High-minded, but not really realistic. The idea that everything should be evaluated on its merits has a couple problems:
There isn’t enough time to evaluate everything on the merits. I’m sure there are millions of people out there with arguments and plans on how we should deal with COVID-19. We can’t take a close look at all of that chatter before deciding.
Most things can’t be evaluated on the merits by most people, because they lack the expertise to do so. In the case of this paper, the author linked to many research papers by experts, which is good, but then he wove an argument together out of all that research. And since I don’t have any expertise in any of those fields, I don’t know if he’s evaluating the data correctly, or if he’s ignoring other relevant data that doesn’t support his conclusion.
As a result, everyone relies on mental shortcuts or heuristics when evaluating ideas and arguments to decide how much credence to give them.

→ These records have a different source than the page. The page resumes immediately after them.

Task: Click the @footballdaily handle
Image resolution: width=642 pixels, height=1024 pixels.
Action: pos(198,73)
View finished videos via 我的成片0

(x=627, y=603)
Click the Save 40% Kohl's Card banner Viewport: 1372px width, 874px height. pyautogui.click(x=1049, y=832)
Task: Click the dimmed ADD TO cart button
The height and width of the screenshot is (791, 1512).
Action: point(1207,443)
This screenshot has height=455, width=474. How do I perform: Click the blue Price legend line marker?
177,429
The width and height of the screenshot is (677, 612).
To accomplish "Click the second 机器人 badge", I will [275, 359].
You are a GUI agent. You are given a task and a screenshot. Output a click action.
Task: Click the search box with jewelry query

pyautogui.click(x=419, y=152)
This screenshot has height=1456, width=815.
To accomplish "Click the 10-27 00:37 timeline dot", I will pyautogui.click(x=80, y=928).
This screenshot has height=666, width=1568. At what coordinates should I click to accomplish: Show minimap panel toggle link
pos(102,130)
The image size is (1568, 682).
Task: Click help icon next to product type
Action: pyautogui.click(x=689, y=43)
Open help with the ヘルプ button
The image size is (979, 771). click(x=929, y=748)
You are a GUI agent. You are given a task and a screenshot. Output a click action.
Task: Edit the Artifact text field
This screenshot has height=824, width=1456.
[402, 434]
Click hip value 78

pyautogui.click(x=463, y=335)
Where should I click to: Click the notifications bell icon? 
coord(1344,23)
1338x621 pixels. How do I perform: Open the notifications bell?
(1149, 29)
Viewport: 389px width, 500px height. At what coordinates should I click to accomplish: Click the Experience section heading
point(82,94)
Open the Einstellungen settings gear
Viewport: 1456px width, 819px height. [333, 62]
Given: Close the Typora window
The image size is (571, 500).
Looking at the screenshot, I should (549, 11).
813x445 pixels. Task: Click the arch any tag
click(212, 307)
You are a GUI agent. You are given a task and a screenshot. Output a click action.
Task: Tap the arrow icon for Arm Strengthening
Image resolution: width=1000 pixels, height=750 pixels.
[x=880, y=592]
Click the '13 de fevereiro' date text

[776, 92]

But some heuristics are better than others.
For example, when evaluating claims in a high-stakes, high-uncertainty, high-complexity area, like the public policy approach to COVID-19, a good heuristic might be “does this person have expertise or experience in a relevant field?”
A bad heuristic would be: “are the claims being made with very high confidence and in an authoritative style?”
Or the most common bad heuristic of all:
“Does this confirm my previously held beliefs?”
If I’m honest with myself, I have to acknowledge that I would have had much less of a problem with this paper if it agreed with what I already thought to be true. I likely would have just mentally filed it away as another piece of “evidence” supporting my position and moved on. In fact, I suspect that everyone who read that paper who was already persuaded to its conclusions did exactly that.
But that’s the problem: the paper might be built on good arguments, but it was presented in a format and context that encourages the use of bad heuristics. The tone was authoritative and confident, the author didn’t prominently disclose their lack of expertise, it’s fairly long and comprehensive, it’s well-organized, etc. The author even wrote the whole thing using “we” instead of “I”, which subtly gives the impression that a group of people collaborated to write this (which is probably a good heuristic for evaluation, if those people are experts).
At first glance, it looks like a comprehensive, evidence-driven report by a group of experts. As a result, the non-expert reader who can’t really evaluate the base claims is left with little in the way of good heuristics upon which to base their evaluation, which leads to them falling back on bad thinking.
This is exactly why the author wrote and presented the paper in such a format.
Doing so is a form of sophistry, where you care more about winning the argument than making your case in good faith. It’s pretty rich to be saying you want your claims evaluated on the merits while also going out of your way to encourage people to do the opposite.
If you are someone who has influence, who has an audience, who tries to persuade people that your ideas are true, you have a responsibility to not only make good arguments, but to provide them in a format and context that encourages the right kind of evaluation of those arguments.
And if you are reluctant to do so because it weakens your case, maybe you should rethink what you’re doing.
Much love,
Ryan
As you are not a philosopher or "thinking and reasoning" expert, by your own reasoning, you have no realy good excuses to dismiss that paper. That is true sophistrie.